Evasão escolar e a realidade brasileira
Enviada em 04/09/2019
De acordo com o filósofo Kant, o ser humano é aquilo que a educação faz dele. Analogamente, no Brasil, a evasão escolar rompe essa premissa e causa um cenário alarmante. Visto que a desigualdade e a marginalização montam esse quadro, jovens periféricos encontram-se diariamente vulneráveis a entrarem em índices de não conclusão de estudos básicos. Ademais, soma-se a problemática o âmbito escolar com processos e rotinas pouco participativas e desumanizadas.
Em princípio, nota-se o ferimento do direito à educação de crianças e adolescentes, em virtude do contexto desigual e marginalizado em que encontram-se. Desse modo, evidencia-se, na periferia, a violência, gravidez na adolescência e entrada no mercado de trabalho precoce como principais motivos de desistência escolar.
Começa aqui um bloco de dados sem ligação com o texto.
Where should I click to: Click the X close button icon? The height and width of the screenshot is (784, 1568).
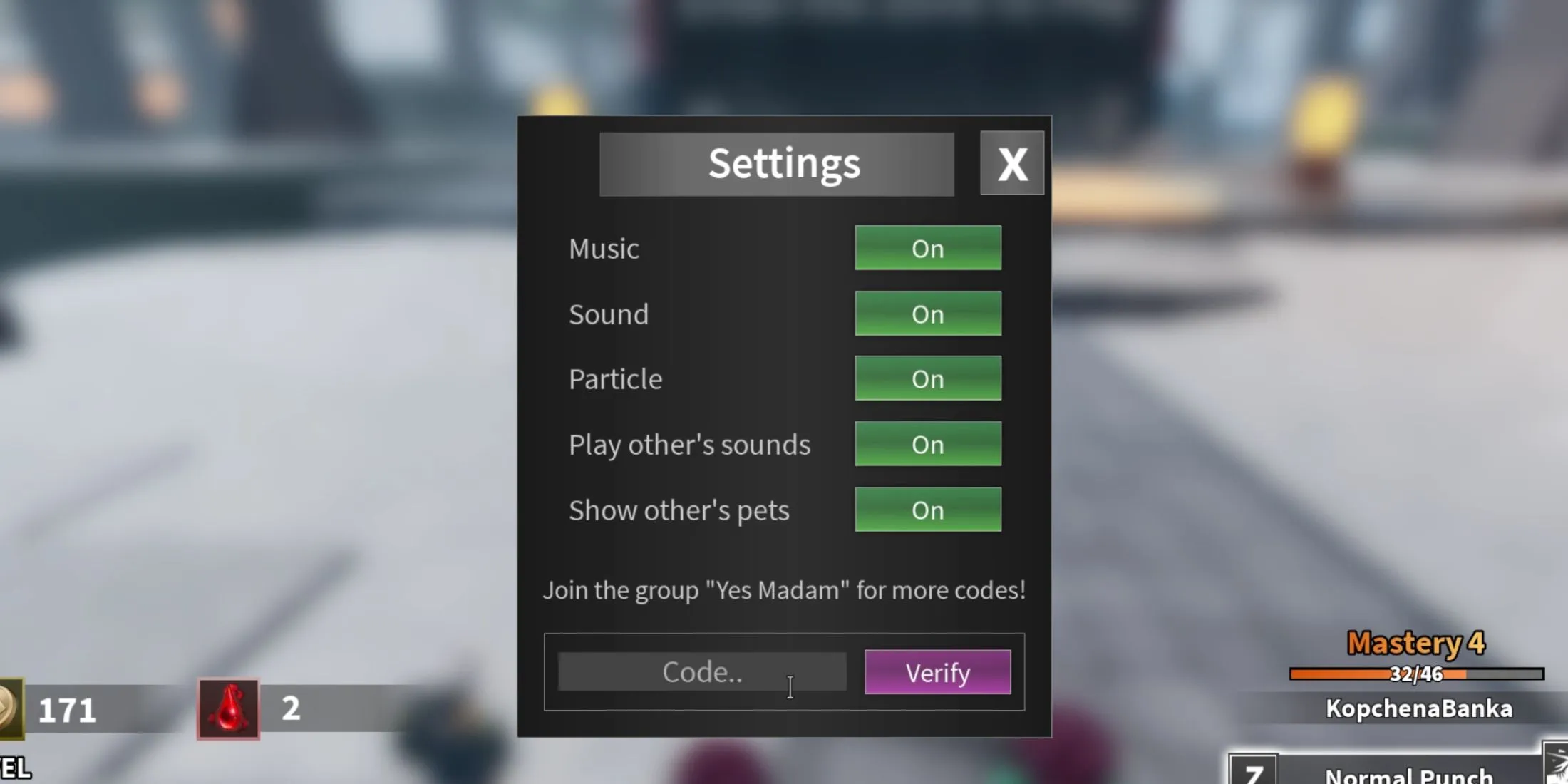1012,164
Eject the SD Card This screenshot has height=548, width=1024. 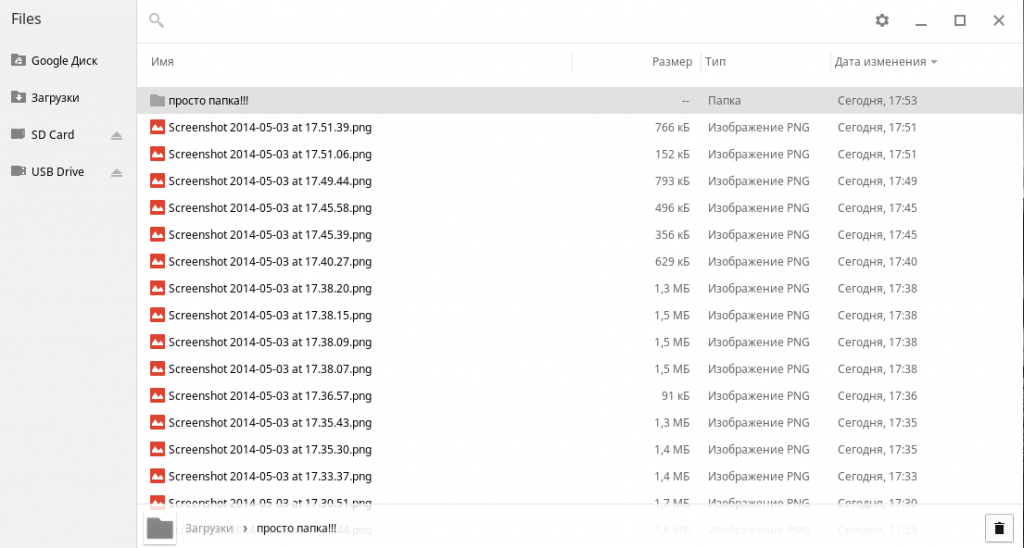point(116,135)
Além disso, no âmbito familiar falta exemplos positivos de permanência e incentivo. Portanto, gera-se assim, uma sistemática bolha de evasão escolar fomentada por entraves sociais externos e internos da moradia do indivíduo.
Em segundo plano, agrava-se a problemática na medida em que o processo de aprendizagem limita-se a sala de aula, com processos com pouca participação de alunos e família. Desse modo, nota-se uma desumanização da perpetuação do conhecimento, uma vez que não acolhe e inclui o aluno de fato e inviabiliza a integração e diálogo entre a esfera docente e a familiar.
Portando, medidas são necessárias para resolver o impasse. O Ministério da Educação deve regulamentar oficinas artísticas e esportivas em escolas públicas, perpetuando o conhecimento fora de sala de aula, a fim de fomentar o interesse no âmbito escolar e assegurar a inclusão dos alunos em tempo integral, de modo a romper a bolha sistemática de evasão escolar. Ademais, os docentes, com ajuda de psicólogos, devem promover o diálogo com a família e aluno, a fim de solucionar possíveis causa de empecilhos internos.